South Pacific Nurses Forum
The South Pacific Nurses Forum (SPNF) was formed in 1982 by South Pacific Nurses who were attending the 1980 International Council of Nurses in Los Angeles, USA and has met in a different location in the South Pacific every two years since then. Clinical nurses, nurse managers, nurse educators and nurse leaders from across the South Pacific attend the Forum to discuss and debate key issues of importance to nurses and nursing. Members include nursing associations from sixteen South Pacific countries along with the Commonwealth Nurses and Midwives Federation and the International Council of Nurses. The ANMF represents Australia on the SPNF. For further information on the work of the SPNF visit their website.
Commonwealth Nurses and Midwives Federation
The Commonwealth Nurses and Midwives Federation (CNMF), founded in 1973, is a federation of national nursing and midwifery associations in Commonwealth countries.
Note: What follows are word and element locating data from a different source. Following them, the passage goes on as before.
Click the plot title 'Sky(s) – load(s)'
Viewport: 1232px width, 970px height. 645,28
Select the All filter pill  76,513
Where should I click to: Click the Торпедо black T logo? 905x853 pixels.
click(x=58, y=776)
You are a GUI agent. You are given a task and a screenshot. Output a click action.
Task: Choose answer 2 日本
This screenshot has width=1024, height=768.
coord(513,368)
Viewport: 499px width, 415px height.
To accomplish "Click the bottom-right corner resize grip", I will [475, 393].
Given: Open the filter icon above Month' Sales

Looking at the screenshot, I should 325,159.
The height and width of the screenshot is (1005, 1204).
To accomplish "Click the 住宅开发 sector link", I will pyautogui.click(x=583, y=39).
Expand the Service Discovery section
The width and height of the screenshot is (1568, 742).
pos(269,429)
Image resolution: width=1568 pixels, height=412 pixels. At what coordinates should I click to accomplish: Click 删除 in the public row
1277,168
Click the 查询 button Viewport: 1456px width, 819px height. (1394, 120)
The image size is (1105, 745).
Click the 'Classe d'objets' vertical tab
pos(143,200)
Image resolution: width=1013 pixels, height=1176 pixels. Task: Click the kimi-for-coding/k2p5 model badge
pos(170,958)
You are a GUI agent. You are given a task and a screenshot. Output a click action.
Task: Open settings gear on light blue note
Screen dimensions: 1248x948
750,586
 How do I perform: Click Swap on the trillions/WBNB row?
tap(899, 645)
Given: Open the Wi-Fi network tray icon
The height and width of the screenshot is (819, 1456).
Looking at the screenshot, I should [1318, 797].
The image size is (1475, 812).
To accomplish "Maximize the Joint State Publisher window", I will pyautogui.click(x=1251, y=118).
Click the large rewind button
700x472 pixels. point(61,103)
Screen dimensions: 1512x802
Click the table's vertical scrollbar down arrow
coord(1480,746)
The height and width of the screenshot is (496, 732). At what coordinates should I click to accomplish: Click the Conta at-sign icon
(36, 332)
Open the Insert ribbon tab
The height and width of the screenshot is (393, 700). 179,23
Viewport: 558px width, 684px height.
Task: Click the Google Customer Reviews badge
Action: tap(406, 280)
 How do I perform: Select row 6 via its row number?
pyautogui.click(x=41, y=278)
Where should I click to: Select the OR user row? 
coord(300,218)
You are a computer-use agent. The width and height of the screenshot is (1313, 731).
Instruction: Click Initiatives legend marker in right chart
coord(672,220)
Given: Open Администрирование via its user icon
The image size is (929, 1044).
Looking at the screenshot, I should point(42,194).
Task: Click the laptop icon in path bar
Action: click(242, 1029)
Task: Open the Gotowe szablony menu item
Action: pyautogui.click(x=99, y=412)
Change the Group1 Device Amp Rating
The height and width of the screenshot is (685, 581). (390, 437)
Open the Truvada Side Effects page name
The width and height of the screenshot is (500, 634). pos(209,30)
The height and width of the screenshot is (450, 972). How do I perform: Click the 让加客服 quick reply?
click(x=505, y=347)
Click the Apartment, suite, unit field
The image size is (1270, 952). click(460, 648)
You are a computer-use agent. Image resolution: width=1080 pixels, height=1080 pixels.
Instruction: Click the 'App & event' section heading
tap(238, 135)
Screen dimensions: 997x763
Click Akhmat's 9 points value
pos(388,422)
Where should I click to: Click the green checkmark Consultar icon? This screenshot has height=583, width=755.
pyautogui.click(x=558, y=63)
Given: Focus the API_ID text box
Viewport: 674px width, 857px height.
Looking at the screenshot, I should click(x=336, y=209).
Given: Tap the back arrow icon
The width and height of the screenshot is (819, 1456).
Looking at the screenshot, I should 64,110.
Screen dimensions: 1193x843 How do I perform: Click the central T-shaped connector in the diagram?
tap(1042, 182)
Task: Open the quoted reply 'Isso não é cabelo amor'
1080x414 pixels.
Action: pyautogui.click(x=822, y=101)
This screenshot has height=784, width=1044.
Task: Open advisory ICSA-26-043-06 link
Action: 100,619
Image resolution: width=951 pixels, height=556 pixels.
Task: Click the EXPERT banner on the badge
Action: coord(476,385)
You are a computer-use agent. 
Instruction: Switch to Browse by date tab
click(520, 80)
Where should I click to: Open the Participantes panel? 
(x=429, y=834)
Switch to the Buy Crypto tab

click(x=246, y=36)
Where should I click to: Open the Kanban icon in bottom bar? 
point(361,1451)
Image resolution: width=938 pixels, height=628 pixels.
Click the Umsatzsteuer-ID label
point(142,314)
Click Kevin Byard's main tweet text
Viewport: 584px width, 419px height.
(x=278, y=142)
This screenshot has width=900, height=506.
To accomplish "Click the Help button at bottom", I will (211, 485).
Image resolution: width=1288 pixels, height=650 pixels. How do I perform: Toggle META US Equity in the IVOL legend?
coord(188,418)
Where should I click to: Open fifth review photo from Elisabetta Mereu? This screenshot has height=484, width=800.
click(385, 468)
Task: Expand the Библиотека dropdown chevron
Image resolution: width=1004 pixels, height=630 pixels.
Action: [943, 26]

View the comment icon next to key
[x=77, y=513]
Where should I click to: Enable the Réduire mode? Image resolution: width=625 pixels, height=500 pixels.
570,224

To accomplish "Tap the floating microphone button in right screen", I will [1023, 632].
The CNMF is managed by an elected Board, which consists of a President, a Vice-President, and a member from each of its six regions. The Federation has two appointed officers - an Executive Secretary and a Treasurer. Board Meetings and General Meetings are held every two years. The ANMF Federal Secretary represents Australia on the CNMF and currently holds the CNMF Board position for the Pacific Region. The CNMF exists to influence health policy throughout the Commonwealth, develop nursing networks, enhance nursing education, improve nursing standards and competence, and strengthen nursing leadership. For further information on the work of the CNMF visit their website.
South East Asian Treaty Organisation (SEATO) nurses were members of the civilian surgical and medical teams sent to Vietnam as part of Australia’s strategic and military commitment to the Vietnam War between 1964 and 1972. Many of the 210 nurses have suffered similar war related illnesses and medical conditions as the Vietnam veterans. The ANMF has, over a number of years, campaigned to enable the SEATO nurses who served in Vietnam the right to claim benefits under the Veterans’ Entitlements Act 1986. Successive federal governments have failed to redress this anomaly on the basis that the teams were not under the command of the Australian Defence Force. The ANMF has continued to represent the interests of these nurses in lobbying the Australian Government for a just outcome on their claims.
In July 2019, the Australian Government finally acknowledged that SEATO nurses and doctors were exposed to hazards and dangers as a result of working in a conflict zone for the Australian Government. They have now recognised that these health care teams provided invaluable aid to Vietnamese civilians, often in difficult and traumatic circumstances. Now these nurses and doctors are able to gain access to treatment for all injuries or illnesses delivered through the Department of Veterans’ Affairs Gold Care. Services available through this card include general practitioners, psychiatrists, psychologists, medication, public or private hospital treatment and counselling.